Symptoms of Sickle Cell Anemia

Sickle cell anemia, being a genetic disorder, is ultimately characterised by the genetic mutation that causes it which, according to the Mayo Clinic, effects one in twelve black Americans.  As the name of the disease would suggest, one of the characteristic aspects of sickle cell anemia is anemia itself, which is a result of a lack of viable red blood cells leading to a lack of oxygen circulating in the body, characterised by a feelings of fatigue or lethargy.  In addition, the unusual sickle shape of these blood cells can cause them to become stuck in blood vessels throughout the body leading to intense feelings of pain that may require hospitalization.  The pains themselves may last between a few hours to a few weeks at a time, varying in severity, location and frequency based on the individual experience of each discrete case of sickle cell anemia.  Another symptom of sickle cell anemia is a swelling in the hands and feet, which most often characterised the presence of the disease in infants and is known as Hand-foot syndrome.  There are a number of other symptomatic difficulties for those suffering from sickle cell anemia and these include vision problems, frequent infections, stunted growth and a yellowing of the skin known as jaundice, which stems from liver damage.

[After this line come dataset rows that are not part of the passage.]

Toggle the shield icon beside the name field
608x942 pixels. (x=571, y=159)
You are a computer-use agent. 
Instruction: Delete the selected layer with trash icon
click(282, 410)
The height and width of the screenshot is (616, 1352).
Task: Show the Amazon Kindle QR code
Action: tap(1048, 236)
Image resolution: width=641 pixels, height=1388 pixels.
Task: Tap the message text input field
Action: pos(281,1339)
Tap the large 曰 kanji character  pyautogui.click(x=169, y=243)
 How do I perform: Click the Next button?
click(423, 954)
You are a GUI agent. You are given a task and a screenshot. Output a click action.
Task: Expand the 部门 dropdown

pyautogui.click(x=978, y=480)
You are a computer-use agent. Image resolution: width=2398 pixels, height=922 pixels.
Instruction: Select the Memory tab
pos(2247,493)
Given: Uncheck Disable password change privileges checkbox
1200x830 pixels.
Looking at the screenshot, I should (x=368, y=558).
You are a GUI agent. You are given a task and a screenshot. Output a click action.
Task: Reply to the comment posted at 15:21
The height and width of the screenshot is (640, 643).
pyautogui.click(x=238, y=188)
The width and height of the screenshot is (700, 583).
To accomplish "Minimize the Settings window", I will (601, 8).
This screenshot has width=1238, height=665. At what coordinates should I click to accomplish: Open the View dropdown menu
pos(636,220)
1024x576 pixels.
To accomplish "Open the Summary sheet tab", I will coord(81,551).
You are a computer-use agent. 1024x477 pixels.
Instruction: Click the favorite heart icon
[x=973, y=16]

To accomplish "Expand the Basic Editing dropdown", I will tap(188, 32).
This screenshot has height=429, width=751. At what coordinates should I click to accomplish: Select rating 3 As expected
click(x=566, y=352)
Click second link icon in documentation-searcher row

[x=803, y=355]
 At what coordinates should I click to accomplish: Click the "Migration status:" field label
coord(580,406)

How to Treat Sickle Cell Anemia


The only way in which sickle cell anemia can be potentially cured is through a bone marrow transplant, which in of itself is a very difficult procedure to undergo at the very least because there are so few suitable donors for each individual who requires them.  In general, individuals who have sickle cell anemia spend more time attempting to alleviate the symptoms due to complications.  As a result it is not uncommon for those who are suffering from sickle cell anemia to have to regularly consult with a physician in order to monitor the progress of the disease and the quality of the red blood cells in their blood stream.


There are a few types of medications that are regularly prescribed such as antibiotics which are used to prevent bacterial infections as a result of the sickle cell anemia.  In addition, the painful episodes caused by the blockages due to the sickle cells becoming stuck in small blood vessels may require the use of analgesics, including at times stronger, prescription pain killers.  There is also a drug called hydroxyurea (Droxia, Hydrea), which stimulates the production of haemoglobin in order to ensure that there is a sufficient number of healthy blood cells in the blood stream; however, long term usage of this drug is in some studies considered to be detrimental to the health of the patient.


In some cases blood transfusions are also undergone in order to improve the quality of the red blood cells circulating in the blood stream.  There are also a number of other treatments which due to the limitations of this particular article cannot be gone into in much depth.  However, they do include such procedures as bone marrow transplants and genetic therapy.  It is recommended that should you be considering any of the mentioned treatment options for sickle cell anemia that you only do so under the advice of your physician.